# [Instructions to follow]
Below are some entries. Reproduce them word for word.

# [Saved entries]
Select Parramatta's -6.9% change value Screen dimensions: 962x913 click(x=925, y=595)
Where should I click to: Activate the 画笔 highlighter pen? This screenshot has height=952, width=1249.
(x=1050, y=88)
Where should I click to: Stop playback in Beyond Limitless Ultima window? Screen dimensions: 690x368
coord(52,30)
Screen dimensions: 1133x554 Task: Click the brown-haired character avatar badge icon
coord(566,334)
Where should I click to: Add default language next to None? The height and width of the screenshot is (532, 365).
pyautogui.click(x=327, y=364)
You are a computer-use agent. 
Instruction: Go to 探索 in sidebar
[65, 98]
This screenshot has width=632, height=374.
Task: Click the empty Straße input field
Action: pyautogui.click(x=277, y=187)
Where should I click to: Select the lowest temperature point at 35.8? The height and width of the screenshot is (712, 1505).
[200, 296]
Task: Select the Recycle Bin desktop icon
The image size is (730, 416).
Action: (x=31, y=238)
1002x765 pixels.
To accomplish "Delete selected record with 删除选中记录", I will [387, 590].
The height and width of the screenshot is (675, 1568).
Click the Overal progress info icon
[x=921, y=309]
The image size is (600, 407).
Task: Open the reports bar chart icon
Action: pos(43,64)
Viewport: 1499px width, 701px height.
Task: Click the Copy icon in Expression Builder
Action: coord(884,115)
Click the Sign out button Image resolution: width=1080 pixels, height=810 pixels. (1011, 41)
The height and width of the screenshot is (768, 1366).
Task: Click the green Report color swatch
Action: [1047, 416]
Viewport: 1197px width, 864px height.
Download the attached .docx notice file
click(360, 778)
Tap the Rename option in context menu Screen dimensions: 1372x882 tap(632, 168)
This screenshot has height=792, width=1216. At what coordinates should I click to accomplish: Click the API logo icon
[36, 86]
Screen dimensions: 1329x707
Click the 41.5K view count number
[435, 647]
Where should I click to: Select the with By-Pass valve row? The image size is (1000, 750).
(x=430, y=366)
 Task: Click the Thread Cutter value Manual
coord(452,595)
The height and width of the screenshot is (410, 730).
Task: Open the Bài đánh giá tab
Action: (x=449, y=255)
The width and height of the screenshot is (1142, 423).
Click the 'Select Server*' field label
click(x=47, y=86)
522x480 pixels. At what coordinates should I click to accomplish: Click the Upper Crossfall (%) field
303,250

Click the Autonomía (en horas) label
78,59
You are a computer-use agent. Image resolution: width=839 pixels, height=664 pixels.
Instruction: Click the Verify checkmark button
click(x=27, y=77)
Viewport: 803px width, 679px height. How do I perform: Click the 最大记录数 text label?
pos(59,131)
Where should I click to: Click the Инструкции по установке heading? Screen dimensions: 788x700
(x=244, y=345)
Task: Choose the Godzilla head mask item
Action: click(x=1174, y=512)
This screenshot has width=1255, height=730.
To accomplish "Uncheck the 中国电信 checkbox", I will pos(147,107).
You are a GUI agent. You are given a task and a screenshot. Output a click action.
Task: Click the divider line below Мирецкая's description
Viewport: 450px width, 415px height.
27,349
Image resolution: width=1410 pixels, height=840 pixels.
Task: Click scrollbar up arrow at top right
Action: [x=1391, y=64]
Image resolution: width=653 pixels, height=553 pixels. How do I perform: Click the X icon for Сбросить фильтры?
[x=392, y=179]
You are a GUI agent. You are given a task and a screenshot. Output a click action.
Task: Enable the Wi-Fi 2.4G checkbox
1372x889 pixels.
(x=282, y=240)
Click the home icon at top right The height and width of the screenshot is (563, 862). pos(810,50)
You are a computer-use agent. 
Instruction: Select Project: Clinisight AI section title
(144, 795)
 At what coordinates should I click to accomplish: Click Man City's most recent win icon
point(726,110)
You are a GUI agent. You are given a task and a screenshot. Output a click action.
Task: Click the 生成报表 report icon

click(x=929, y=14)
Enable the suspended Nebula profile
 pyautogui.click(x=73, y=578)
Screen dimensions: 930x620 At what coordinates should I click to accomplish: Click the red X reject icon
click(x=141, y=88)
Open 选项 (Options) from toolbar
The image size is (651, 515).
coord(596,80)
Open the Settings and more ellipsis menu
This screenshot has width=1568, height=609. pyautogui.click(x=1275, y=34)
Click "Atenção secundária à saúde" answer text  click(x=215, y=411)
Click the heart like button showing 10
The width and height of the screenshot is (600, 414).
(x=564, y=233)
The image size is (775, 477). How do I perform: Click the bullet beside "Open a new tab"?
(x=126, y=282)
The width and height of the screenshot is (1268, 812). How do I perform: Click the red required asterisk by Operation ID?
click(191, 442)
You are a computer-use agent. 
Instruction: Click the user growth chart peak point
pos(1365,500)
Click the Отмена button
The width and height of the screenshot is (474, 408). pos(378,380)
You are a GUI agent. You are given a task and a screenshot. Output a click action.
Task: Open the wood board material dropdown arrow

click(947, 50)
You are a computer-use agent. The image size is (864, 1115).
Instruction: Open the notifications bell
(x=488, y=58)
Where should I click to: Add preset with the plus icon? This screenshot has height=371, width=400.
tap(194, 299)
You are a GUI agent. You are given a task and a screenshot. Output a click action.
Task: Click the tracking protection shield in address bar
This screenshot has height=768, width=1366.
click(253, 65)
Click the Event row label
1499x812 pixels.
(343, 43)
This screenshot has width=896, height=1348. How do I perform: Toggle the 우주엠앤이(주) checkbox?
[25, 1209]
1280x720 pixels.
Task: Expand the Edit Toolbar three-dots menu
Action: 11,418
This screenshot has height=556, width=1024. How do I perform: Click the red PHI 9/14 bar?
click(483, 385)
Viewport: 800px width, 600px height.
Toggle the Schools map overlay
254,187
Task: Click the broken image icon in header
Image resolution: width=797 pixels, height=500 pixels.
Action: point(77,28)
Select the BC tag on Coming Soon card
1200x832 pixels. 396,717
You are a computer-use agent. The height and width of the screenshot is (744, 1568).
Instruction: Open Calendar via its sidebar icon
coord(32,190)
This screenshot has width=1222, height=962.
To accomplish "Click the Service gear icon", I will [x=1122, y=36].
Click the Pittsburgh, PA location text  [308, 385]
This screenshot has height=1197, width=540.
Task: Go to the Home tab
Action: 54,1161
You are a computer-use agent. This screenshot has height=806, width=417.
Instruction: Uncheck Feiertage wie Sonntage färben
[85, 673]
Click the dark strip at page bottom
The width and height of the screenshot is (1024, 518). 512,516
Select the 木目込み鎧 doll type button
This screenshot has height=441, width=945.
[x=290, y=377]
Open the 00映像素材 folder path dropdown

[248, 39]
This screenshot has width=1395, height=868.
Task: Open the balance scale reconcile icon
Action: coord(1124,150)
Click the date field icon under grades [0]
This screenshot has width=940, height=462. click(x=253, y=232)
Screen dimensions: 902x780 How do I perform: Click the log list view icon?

# [Response to this exercise]
Select Parramatta's -6.9% change value Screen dimensions: 962x913 click(x=925, y=595)
Where should I click to: Activate the 画笔 highlighter pen? This screenshot has height=952, width=1249.
(x=1050, y=88)
Where should I click to: Stop playback in Beyond Limitless Ultima window? Screen dimensions: 690x368
coord(52,30)
Screen dimensions: 1133x554 Task: Click the brown-haired character avatar badge icon
coord(566,334)
Where should I click to: Add default language next to None? The height and width of the screenshot is (532, 365).
pyautogui.click(x=327, y=364)
You are a computer-use agent. 
Instruction: Go to 探索 in sidebar
[65, 98]
This screenshot has width=632, height=374.
Task: Click the empty Straße input field
Action: pyautogui.click(x=277, y=187)
Where should I click to: Select the lowest temperature point at 35.8? The height and width of the screenshot is (712, 1505).
[200, 296]
Task: Select the Recycle Bin desktop icon
The image size is (730, 416).
Action: (x=31, y=238)
1002x765 pixels.
To accomplish "Delete selected record with 删除选中记录", I will [387, 590].
The height and width of the screenshot is (675, 1568).
Click the Overal progress info icon
[x=921, y=309]
The image size is (600, 407).
Task: Open the reports bar chart icon
Action: pos(43,64)
Viewport: 1499px width, 701px height.
Task: Click the Copy icon in Expression Builder
Action: coord(884,115)
Click the Sign out button Image resolution: width=1080 pixels, height=810 pixels. (1011, 41)
The height and width of the screenshot is (768, 1366).
Task: Click the green Report color swatch
Action: [1047, 416]
Viewport: 1197px width, 864px height.
Download the attached .docx notice file
click(360, 778)
Tap the Rename option in context menu Screen dimensions: 1372x882 tap(632, 168)
This screenshot has height=792, width=1216. At what coordinates should I click to accomplish: Click the API logo icon
[36, 86]
Screen dimensions: 1329x707
Click the 41.5K view count number
[435, 647]
Where should I click to: Select the with By-Pass valve row? The image size is (1000, 750).
(x=430, y=366)
 Task: Click the Thread Cutter value Manual
coord(452,595)
The height and width of the screenshot is (410, 730).
Task: Open the Bài đánh giá tab
Action: (x=449, y=255)
The width and height of the screenshot is (1142, 423).
Click the 'Select Server*' field label
click(x=47, y=86)
522x480 pixels. At what coordinates should I click to accomplish: Click the Upper Crossfall (%) field
303,250

Click the Autonomía (en horas) label
78,59
You are a computer-use agent. Image resolution: width=839 pixels, height=664 pixels.
Instruction: Click the Verify checkmark button
click(x=27, y=77)
Viewport: 803px width, 679px height. How do I perform: Click the 最大记录数 text label?
pos(59,131)
Where should I click to: Click the Инструкции по установке heading? Screen dimensions: 788x700
(x=244, y=345)
Task: Choose the Godzilla head mask item
Action: click(x=1174, y=512)
This screenshot has width=1255, height=730.
To accomplish "Uncheck the 中国电信 checkbox", I will pos(147,107).
You are a GUI agent. You are given a task and a screenshot. Output a click action.
Task: Click the divider line below Мирецкая's description
Viewport: 450px width, 415px height.
27,349
Image resolution: width=1410 pixels, height=840 pixels.
Task: Click scrollbar up arrow at top right
Action: [x=1391, y=64]
Image resolution: width=653 pixels, height=553 pixels. How do I perform: Click the X icon for Сбросить фильтры?
[x=392, y=179]
You are a GUI agent. You are given a task and a screenshot. Output a click action.
Task: Enable the Wi-Fi 2.4G checkbox
1372x889 pixels.
(x=282, y=240)
Click the home icon at top right The height and width of the screenshot is (563, 862). pos(810,50)
You are a computer-use agent. 
Instruction: Select Project: Clinisight AI section title
(144, 795)
 At what coordinates should I click to accomplish: Click Man City's most recent win icon
point(726,110)
You are a GUI agent. You are given a task and a screenshot. Output a click action.
Task: Click the 生成报表 report icon

click(x=929, y=14)
Enable the suspended Nebula profile
 pyautogui.click(x=73, y=578)
Screen dimensions: 930x620 At what coordinates should I click to accomplish: Click the red X reject icon
click(x=141, y=88)
Open 选项 (Options) from toolbar
The image size is (651, 515).
coord(596,80)
Open the Settings and more ellipsis menu
This screenshot has width=1568, height=609. pyautogui.click(x=1275, y=34)
Click "Atenção secundária à saúde" answer text  click(x=215, y=411)
Click the heart like button showing 10
The width and height of the screenshot is (600, 414).
(x=564, y=233)
The image size is (775, 477). How do I perform: Click the bullet beside "Open a new tab"?
(x=126, y=282)
The width and height of the screenshot is (1268, 812). How do I perform: Click the red required asterisk by Operation ID?
click(191, 442)
You are a computer-use agent. 
Instruction: Click the user growth chart peak point
pos(1365,500)
Click the Отмена button
The width and height of the screenshot is (474, 408). pos(378,380)
You are a GUI agent. You are given a task and a screenshot. Output a click action.
Task: Open the wood board material dropdown arrow

click(947, 50)
You are a computer-use agent. The image size is (864, 1115).
Instruction: Open the notifications bell
(x=488, y=58)
Where should I click to: Add preset with the plus icon? This screenshot has height=371, width=400.
tap(194, 299)
You are a GUI agent. You are given a task and a screenshot. Output a click action.
Task: Click the tracking protection shield in address bar
This screenshot has height=768, width=1366.
click(253, 65)
Click the Event row label
1499x812 pixels.
(343, 43)
This screenshot has width=896, height=1348. How do I perform: Toggle the 우주엠앤이(주) checkbox?
[25, 1209]
1280x720 pixels.
Task: Expand the Edit Toolbar three-dots menu
Action: 11,418
This screenshot has height=556, width=1024. How do I perform: Click the red PHI 9/14 bar?
click(483, 385)
Viewport: 800px width, 600px height.
Toggle the Schools map overlay
254,187
Task: Click the broken image icon in header
Image resolution: width=797 pixels, height=500 pixels.
Action: point(77,28)
Select the BC tag on Coming Soon card
1200x832 pixels. 396,717
You are a computer-use agent. The height and width of the screenshot is (744, 1568).
Instruction: Open Calendar via its sidebar icon
coord(32,190)
This screenshot has width=1222, height=962.
To accomplish "Click the Service gear icon", I will [x=1122, y=36].
Click the Pittsburgh, PA location text  [308, 385]
This screenshot has height=1197, width=540.
Task: Go to the Home tab
Action: 54,1161
You are a computer-use agent. This screenshot has height=806, width=417.
Instruction: Uncheck Feiertage wie Sonntage färben
[85, 673]
Click the dark strip at page bottom
The width and height of the screenshot is (1024, 518). 512,516
Select the 木目込み鎧 doll type button
This screenshot has height=441, width=945.
[x=290, y=377]
Open the 00映像素材 folder path dropdown

[248, 39]
This screenshot has width=1395, height=868.
Task: Open the balance scale reconcile icon
Action: coord(1124,150)
Click the date field icon under grades [0]
This screenshot has width=940, height=462. click(x=253, y=232)
Screen dimensions: 902x780 How do I perform: Click the log list view icon?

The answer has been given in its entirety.